== Goal ==
Copy the entries from the first line through the line containing "click(x=176, y=352)", with both ends included. Swap "dropdown" for "drop-down" and leave everything else unchanged.

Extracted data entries
────
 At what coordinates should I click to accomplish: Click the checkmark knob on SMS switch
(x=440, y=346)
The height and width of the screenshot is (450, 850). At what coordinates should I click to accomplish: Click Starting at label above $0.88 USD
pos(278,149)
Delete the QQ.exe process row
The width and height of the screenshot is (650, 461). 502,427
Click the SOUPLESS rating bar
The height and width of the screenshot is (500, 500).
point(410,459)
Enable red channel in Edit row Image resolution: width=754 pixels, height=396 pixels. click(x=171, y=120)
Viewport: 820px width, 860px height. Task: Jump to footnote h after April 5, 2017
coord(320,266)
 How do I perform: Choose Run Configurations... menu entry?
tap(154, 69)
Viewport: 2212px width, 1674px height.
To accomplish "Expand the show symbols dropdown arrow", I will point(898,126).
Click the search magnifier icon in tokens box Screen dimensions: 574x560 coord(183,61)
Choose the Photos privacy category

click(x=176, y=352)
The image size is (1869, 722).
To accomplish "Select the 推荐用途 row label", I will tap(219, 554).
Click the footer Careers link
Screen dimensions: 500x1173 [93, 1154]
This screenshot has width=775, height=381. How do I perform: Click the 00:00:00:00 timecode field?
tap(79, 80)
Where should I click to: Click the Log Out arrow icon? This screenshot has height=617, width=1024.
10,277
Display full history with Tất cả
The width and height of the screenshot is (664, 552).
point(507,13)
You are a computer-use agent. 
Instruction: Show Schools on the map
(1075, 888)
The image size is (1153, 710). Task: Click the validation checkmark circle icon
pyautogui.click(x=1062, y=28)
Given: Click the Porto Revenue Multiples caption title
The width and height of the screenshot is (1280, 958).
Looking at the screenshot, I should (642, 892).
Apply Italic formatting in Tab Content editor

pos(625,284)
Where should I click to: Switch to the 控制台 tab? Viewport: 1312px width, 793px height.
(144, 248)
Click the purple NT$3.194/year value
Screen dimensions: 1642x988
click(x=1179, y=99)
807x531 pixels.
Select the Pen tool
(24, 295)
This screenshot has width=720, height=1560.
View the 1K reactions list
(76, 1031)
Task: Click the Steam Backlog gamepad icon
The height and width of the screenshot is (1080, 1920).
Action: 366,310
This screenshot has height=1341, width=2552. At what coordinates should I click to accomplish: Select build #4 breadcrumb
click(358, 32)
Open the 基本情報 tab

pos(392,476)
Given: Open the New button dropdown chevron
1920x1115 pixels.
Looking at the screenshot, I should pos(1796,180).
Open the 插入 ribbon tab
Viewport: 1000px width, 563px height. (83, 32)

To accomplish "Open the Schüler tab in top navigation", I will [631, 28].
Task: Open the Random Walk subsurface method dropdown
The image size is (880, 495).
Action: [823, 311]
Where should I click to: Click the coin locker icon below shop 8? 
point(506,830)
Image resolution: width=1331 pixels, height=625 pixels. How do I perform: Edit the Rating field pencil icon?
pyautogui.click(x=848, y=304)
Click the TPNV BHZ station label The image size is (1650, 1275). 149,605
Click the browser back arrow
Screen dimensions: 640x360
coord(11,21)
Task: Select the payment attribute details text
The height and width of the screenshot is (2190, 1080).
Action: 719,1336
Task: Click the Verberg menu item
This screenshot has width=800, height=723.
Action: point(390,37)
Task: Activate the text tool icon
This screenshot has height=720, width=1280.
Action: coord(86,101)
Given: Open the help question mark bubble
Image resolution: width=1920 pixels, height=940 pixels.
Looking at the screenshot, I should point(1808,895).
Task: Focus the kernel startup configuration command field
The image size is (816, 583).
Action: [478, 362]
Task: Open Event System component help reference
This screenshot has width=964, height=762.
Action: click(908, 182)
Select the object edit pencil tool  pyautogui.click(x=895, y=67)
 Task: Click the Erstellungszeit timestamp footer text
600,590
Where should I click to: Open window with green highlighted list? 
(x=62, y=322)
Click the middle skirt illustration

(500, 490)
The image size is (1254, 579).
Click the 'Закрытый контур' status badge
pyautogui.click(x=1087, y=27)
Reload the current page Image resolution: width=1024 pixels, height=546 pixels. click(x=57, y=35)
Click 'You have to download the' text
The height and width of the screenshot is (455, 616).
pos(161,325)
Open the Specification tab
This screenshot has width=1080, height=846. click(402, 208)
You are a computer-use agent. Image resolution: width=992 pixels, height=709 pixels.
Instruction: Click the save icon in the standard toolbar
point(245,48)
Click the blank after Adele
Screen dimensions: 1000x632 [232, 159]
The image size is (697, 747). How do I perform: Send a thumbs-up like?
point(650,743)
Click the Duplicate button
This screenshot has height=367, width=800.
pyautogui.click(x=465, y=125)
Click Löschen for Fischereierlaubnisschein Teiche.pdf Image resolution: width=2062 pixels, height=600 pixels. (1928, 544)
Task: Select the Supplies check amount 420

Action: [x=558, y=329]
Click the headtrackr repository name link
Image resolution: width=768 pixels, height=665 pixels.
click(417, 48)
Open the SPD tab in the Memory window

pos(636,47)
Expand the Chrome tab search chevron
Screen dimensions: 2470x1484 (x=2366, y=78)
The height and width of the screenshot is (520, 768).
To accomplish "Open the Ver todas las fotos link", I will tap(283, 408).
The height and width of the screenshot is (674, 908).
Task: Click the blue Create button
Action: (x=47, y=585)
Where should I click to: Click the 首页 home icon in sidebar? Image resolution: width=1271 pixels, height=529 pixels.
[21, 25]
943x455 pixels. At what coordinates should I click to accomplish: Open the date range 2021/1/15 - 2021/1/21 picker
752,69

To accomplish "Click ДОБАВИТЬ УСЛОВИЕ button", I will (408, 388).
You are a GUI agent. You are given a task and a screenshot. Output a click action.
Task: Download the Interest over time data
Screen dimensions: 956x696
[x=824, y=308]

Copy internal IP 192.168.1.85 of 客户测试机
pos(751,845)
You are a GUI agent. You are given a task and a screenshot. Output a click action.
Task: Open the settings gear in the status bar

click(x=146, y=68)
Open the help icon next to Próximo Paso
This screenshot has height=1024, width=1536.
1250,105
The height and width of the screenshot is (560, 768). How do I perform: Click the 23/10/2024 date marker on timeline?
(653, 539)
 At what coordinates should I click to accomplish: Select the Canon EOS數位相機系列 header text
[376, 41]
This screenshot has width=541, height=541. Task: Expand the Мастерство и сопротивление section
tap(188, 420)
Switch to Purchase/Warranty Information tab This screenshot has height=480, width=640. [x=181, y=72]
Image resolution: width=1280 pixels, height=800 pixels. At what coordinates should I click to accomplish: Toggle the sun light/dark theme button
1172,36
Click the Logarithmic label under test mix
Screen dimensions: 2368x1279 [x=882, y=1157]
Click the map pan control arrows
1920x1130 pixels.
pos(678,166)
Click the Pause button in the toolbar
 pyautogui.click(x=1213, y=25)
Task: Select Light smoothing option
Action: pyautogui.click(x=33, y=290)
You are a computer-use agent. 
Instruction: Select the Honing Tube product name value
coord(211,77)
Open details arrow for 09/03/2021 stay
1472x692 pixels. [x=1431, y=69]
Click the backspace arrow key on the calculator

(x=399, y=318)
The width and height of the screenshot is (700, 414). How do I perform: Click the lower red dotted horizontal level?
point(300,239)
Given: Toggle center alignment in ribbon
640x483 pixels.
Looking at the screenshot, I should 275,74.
────
== Final result ==
 At what coordinates should I click to accomplish: Click the checkmark knob on SMS switch
(x=440, y=346)
The height and width of the screenshot is (450, 850). At what coordinates should I click to accomplish: Click Starting at label above $0.88 USD
pos(278,149)
Delete the QQ.exe process row
The width and height of the screenshot is (650, 461). 502,427
Click the SOUPLESS rating bar
The height and width of the screenshot is (500, 500).
point(410,459)
Enable red channel in Edit row Image resolution: width=754 pixels, height=396 pixels. click(x=171, y=120)
Viewport: 820px width, 860px height. Task: Jump to footnote h after April 5, 2017
coord(320,266)
 How do I perform: Choose Run Configurations... menu entry?
tap(154, 69)
Viewport: 2212px width, 1674px height.
To accomplish "Expand the show symbols drop-down arrow", I will point(898,126).
Click the search magnifier icon in tokens box Screen dimensions: 574x560 coord(183,61)
Choose the Photos privacy category

click(x=176, y=352)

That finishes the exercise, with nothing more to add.